The Bishop of Blackburn, Alan Chesters, who is the new chairman of the Church Board of Education, wants to expand the Church's role in education. But, he said, that role comes at a price.
"We have to persuade the Church that we really have got an opportunity and that resources must be released for that purpose," he told The TES. "I see church schools as a catalyst within the system for good practice to do with spiritual and moral values, and also for helping to develop good relationships between schools and local communities.
"But if the dioceses are serious, we have to have more people on the ground, going into schools. It seems that we have a responsibility to use what opportunities we can to promote good quality RE and imaginative collective worship.
"Not that we should underestimate the challenges with regard to collective worship," he said. "It requires a great deal of time and, especially, resources.
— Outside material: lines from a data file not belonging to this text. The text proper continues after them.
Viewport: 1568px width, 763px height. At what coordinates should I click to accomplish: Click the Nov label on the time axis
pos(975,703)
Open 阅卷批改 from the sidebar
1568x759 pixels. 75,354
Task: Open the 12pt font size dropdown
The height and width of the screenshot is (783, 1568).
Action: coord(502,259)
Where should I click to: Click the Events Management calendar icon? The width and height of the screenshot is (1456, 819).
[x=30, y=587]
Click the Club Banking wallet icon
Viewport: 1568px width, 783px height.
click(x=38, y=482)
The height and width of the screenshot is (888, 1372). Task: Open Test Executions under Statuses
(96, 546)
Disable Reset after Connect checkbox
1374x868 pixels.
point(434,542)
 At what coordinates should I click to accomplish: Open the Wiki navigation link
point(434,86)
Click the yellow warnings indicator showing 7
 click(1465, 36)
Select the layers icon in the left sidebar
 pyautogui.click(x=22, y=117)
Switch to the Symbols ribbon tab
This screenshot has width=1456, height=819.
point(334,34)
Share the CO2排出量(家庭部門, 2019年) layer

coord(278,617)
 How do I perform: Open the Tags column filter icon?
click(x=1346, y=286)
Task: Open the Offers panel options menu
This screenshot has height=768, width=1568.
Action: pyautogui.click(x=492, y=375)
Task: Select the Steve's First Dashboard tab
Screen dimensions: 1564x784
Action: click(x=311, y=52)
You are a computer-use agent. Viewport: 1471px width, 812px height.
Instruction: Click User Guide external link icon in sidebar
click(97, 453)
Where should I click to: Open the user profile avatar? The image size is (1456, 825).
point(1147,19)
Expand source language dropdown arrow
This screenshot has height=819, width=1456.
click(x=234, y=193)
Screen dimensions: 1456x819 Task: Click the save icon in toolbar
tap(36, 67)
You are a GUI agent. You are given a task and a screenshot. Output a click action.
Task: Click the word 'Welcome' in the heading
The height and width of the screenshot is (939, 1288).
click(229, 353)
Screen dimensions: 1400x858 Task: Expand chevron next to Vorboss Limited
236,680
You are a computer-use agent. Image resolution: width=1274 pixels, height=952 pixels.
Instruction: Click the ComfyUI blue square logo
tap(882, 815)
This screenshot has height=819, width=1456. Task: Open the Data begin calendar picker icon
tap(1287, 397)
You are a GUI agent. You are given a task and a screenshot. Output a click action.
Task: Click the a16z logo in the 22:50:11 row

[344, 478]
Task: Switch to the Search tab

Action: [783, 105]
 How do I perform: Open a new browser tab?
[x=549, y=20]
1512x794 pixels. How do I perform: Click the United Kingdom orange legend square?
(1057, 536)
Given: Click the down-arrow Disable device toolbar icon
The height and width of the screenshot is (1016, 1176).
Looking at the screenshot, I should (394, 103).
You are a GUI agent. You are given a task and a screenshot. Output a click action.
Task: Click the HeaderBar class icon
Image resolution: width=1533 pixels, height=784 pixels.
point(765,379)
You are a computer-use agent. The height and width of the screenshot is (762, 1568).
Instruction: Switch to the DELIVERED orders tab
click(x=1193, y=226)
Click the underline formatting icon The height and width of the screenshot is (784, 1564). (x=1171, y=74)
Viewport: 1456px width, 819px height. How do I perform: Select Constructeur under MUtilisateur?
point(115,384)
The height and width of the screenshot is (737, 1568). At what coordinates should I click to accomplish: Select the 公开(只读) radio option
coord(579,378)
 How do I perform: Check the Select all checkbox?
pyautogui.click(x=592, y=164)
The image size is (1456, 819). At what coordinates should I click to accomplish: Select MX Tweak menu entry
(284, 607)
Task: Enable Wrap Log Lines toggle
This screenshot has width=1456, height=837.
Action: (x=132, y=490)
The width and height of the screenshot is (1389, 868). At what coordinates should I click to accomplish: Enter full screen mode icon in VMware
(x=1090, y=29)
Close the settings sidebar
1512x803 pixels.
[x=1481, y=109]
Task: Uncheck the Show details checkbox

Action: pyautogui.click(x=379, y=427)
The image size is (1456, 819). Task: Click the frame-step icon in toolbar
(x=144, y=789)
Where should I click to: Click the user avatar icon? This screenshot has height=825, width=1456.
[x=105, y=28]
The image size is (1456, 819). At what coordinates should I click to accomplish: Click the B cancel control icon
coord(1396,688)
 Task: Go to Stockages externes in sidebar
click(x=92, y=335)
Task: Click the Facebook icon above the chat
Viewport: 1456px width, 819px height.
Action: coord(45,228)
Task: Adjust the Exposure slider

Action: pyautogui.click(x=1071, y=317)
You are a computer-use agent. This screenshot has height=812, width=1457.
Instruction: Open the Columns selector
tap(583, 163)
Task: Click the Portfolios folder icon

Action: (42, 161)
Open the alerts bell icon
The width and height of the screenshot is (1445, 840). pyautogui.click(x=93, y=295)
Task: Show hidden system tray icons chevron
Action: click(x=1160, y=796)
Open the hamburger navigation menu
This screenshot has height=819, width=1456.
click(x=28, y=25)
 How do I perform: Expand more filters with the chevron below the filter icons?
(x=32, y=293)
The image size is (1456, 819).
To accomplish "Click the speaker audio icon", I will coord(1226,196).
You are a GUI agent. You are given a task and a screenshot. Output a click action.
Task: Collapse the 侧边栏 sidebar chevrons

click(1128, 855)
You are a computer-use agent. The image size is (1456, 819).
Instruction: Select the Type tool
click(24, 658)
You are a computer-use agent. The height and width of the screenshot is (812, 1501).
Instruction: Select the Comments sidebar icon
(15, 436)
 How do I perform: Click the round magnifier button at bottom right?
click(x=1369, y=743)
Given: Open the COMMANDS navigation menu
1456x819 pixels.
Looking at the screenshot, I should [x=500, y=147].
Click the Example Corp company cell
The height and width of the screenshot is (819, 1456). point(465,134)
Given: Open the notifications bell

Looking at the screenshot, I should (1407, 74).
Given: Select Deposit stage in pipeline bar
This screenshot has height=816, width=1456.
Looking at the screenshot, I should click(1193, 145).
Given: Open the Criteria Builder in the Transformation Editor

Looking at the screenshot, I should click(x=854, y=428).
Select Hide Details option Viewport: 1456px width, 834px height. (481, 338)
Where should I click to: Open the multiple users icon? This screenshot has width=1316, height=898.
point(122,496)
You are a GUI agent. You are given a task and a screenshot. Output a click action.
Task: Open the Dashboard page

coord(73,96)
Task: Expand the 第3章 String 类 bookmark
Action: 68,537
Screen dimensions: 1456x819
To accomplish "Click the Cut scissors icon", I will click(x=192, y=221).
If heads and their staff can't do it, they ought to be able to turn to local religious communities."
Bishop Chesters also believes that Church schools should do more to liaise with Asian and other minority groups as part of their wider social mission.
"Where members of ethnic communities, particularly those from an Islamic background, want their children to go to Church schools, you should take as your basic principle that every child is of infinite value. What many parents want is that the name of God is heard. They're not sure they get that in the secular schools. Without a dialogue, it's possible that you have a very sad situation where the school ceases to serve the community and its children."
The bishop will be responsible for 4,500 primary schools, 200 secondaries plus 12 Church colleges of higher education when he takes over as chairman of the General Synod's Board of Education next month. He will also be the Church's education spokesman in the House of Lords.